The Sandy Task Force also recommended that the federal government create a national flood risk standard for Federally funded projects beyond the Sandy-affected region.

In the President’s Climate Action Plan, he followed through on this recommendation by directing agencies to update their flood-risk reduction standard to ensure that federally funded projects across the country last as long as they are intended.

Over the past year, federal agencies collaborated on this update.

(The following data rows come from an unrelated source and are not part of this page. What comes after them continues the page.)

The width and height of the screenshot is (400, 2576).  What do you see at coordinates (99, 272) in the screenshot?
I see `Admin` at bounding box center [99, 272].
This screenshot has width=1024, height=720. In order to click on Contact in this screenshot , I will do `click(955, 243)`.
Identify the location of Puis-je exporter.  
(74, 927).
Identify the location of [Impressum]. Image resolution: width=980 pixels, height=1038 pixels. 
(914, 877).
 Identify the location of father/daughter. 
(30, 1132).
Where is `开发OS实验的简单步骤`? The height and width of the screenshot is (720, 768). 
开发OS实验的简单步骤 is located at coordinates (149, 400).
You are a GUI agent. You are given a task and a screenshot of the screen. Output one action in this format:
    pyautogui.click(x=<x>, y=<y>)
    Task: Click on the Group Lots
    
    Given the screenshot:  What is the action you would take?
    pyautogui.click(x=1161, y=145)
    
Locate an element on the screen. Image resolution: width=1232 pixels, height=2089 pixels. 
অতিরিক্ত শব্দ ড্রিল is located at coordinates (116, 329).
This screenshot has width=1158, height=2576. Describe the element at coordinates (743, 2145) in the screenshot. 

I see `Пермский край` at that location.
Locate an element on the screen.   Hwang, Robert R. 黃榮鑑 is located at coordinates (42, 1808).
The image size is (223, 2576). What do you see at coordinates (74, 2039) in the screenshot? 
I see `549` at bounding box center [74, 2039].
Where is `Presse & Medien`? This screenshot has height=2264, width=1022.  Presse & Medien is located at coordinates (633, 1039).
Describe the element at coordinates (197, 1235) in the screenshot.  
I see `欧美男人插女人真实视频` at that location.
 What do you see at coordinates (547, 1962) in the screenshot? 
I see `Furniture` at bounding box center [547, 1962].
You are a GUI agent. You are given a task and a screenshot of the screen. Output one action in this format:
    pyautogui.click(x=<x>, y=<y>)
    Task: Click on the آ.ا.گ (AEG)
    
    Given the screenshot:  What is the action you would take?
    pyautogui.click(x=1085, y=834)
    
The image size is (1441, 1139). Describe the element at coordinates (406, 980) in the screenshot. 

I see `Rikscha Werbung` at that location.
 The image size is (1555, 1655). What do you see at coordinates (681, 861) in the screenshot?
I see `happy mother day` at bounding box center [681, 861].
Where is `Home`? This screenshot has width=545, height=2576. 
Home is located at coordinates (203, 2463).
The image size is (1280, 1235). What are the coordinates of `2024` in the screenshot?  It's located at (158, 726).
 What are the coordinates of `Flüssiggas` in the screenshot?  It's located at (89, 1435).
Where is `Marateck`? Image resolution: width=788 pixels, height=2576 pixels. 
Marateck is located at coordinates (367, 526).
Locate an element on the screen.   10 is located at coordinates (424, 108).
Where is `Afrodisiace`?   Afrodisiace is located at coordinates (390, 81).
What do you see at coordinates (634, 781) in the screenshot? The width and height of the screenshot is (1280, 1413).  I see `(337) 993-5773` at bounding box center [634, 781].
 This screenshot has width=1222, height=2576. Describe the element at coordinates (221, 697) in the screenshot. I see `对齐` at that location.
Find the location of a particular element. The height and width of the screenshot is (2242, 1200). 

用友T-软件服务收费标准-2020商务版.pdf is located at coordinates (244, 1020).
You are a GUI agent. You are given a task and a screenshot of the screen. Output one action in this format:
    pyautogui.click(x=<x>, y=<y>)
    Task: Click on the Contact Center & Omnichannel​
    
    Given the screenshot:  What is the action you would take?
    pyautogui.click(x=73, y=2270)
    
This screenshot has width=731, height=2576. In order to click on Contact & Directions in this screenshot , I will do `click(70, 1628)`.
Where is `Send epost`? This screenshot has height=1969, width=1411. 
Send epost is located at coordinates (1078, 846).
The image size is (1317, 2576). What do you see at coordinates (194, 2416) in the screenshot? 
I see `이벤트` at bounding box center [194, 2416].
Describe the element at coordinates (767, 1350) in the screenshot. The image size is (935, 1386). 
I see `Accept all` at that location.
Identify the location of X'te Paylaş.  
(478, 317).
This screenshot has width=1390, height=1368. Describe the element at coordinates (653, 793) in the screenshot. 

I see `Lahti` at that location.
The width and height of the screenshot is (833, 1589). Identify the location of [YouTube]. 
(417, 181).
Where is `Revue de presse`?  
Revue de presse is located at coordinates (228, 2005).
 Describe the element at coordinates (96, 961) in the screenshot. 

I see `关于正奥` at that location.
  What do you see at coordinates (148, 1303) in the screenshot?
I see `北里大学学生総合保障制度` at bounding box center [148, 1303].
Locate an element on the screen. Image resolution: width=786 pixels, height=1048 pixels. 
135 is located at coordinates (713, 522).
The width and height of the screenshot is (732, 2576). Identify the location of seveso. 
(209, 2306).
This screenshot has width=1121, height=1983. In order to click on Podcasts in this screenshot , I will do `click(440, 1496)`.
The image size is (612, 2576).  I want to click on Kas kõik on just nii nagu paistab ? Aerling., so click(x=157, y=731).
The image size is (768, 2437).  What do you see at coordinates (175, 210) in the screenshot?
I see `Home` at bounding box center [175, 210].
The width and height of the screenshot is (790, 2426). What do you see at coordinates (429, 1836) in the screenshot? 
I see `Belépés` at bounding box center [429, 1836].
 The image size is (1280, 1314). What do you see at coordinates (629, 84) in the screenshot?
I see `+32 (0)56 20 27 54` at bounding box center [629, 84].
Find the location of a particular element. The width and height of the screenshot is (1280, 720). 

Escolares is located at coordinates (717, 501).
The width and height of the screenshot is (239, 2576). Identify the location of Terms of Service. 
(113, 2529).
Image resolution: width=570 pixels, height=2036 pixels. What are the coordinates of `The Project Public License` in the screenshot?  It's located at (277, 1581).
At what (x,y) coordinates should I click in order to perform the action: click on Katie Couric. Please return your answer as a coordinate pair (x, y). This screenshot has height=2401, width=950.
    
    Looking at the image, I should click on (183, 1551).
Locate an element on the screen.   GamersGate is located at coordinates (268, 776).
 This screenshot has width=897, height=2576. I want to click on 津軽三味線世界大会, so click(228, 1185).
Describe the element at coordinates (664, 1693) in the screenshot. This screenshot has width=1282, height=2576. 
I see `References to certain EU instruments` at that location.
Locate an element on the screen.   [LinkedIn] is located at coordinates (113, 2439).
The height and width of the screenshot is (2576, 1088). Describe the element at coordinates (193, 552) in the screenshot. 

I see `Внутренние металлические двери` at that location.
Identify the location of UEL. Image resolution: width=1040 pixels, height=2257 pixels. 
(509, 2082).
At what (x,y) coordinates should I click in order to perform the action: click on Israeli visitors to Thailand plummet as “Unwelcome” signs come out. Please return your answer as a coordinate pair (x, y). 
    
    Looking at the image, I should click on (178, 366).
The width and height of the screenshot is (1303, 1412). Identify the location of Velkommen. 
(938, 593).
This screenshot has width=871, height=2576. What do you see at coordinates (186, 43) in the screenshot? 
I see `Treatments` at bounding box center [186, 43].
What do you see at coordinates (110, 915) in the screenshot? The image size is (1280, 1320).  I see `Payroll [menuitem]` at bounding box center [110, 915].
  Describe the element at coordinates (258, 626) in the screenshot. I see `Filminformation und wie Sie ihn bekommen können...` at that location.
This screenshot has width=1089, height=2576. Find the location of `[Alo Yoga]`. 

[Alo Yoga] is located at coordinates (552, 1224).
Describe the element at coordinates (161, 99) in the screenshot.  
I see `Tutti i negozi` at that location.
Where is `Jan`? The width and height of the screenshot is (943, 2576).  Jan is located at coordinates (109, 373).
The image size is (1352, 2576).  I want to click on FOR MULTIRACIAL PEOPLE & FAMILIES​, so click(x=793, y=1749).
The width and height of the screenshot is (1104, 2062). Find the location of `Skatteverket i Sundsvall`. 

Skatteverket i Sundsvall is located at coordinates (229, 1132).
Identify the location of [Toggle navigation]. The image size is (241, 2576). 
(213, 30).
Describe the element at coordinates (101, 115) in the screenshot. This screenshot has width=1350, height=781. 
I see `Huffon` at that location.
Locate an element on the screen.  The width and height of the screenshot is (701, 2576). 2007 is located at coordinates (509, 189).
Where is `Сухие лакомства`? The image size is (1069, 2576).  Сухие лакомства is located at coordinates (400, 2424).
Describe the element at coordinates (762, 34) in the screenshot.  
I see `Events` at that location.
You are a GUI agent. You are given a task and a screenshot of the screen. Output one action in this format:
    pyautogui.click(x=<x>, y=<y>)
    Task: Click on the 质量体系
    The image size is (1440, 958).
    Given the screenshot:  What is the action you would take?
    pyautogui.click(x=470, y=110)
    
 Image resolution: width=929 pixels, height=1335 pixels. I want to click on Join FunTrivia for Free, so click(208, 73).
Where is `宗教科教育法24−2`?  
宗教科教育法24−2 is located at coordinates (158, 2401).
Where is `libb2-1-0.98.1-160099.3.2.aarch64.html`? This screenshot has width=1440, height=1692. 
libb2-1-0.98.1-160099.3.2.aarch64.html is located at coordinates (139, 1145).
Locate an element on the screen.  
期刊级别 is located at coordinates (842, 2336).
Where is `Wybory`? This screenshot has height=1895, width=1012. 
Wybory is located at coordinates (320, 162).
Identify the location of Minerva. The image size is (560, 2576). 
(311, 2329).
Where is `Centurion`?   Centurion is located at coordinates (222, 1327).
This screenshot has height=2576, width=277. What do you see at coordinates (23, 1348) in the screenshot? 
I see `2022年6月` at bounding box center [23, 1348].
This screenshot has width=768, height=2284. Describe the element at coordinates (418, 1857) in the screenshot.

The new standard announced today gives agencies the flexibility to select one of three approaches for establishing the flood elevation and hazard area they use in siting, design, and construction.

They can:
• Use data and methods informed by best-available, actionable climate science;
• Build two feet above the 100-year (1%-annual-chance) flood elevation for standard projects, and three feet above for critical buildings like hospitals and evacuation centers; or
• Build to the 500-year (0.2%-annual-chance) flood elevation.

The Administration today also released proposed guidelines, which will be available for 60 days of public comment. When finalized they will provide guidance to agencies on implementing the new standard.

Each agency shall, in consultation with the Water Resources Council, Federal Interagency Floodplain Management Task Force, Federal Emergency Management Agency, and Council on Environmental Quality, issue or amend existing regulations and procedures to comply with the Executive Order.